#### Information provided

'''

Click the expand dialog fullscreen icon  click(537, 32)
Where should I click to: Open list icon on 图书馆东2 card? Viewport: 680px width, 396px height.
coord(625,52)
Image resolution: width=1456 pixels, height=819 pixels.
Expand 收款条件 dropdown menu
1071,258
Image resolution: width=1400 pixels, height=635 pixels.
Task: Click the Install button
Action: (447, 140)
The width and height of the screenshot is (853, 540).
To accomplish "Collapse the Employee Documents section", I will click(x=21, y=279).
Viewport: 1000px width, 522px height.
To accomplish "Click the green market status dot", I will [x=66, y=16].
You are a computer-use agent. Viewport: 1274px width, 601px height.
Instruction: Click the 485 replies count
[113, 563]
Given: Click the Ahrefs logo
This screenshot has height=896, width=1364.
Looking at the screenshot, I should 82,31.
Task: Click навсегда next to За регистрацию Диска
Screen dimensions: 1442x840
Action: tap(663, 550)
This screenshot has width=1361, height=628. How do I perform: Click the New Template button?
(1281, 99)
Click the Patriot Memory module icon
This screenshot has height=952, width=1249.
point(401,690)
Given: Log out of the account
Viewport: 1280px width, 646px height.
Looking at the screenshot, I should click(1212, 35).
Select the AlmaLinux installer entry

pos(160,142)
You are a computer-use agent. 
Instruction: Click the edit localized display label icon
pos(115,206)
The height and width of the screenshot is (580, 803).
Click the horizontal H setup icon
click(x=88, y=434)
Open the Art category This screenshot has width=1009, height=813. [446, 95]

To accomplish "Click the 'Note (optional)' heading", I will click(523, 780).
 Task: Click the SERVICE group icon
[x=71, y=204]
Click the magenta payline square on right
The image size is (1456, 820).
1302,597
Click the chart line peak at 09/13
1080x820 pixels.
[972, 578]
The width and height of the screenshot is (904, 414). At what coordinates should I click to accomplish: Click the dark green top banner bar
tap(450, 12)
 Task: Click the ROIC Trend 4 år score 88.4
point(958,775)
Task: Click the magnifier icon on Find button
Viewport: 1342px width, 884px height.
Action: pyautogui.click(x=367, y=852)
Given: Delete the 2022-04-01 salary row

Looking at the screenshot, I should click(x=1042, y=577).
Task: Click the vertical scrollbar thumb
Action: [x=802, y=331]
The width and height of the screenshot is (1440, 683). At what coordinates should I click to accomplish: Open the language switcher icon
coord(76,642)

'''

#### Problem to work on
Convert the entries from the line with "Click the Patriot Memory module icon" up to and including the last line into a JSON list of strings, one string per line, leaving out blank lines.

#### Answer to the exercise
[
  "Click the Patriot Memory module icon",
  "This screenshot has height=952, width=1249.",
  "point(401,690)",
  "Given: Log out of the account",
  "Viewport: 1280px width, 646px height.",
  "Looking at the screenshot, I should click(1212, 35).",
  "Select the AlmaLinux installer entry",
  "pos(160,142)",
  "You are a computer-use agent. ",
  "Instruction: Click the edit localized display label icon",
  "pos(115,206)",
  "The height and width of the screenshot is (580, 803).",
  "Click the horizontal H setup icon",
  "click(x=88, y=434)",
  "Open the Art category This screenshot has width=1009, height=813. [446, 95]",
  "To accomplish \"Click the 'Note (optional)' heading\", I will click(523, 780).",
  " Task: Click the SERVICE group icon",
  "[x=71, y=204]",
  "Click the magenta payline square on right",
  "The image size is (1456, 820).",
  "1302,597",
  "Click the chart line peak at 09/13",
  "1080x820 pixels.",
  "[972, 578]",
  "The width and height of the screenshot is (904, 414). At what coordinates should I click to accomplish: Click the dark green top banner bar",
  "tap(450, 12)",
  " Task: Click the ROIC Trend 4 år score 88.4",
  "point(958,775)",
  "Task: Click the magnifier icon on Find button",
  "Viewport: 1342px width, 884px height.",
  "Action: pyautogui.click(x=367, y=852)",
  "Given: Delete the 2022-04-01 salary row",
  "Looking at the screenshot, I should click(x=1042, y=577).",
  "Task: Click the vertical scrollbar thumb",
  "Action: [x=802, y=331]",
  "The width and height of the screenshot is (1440, 683). At what coordinates should I click to accomplish: Open the language switcher icon",
  "coord(76,642)"
]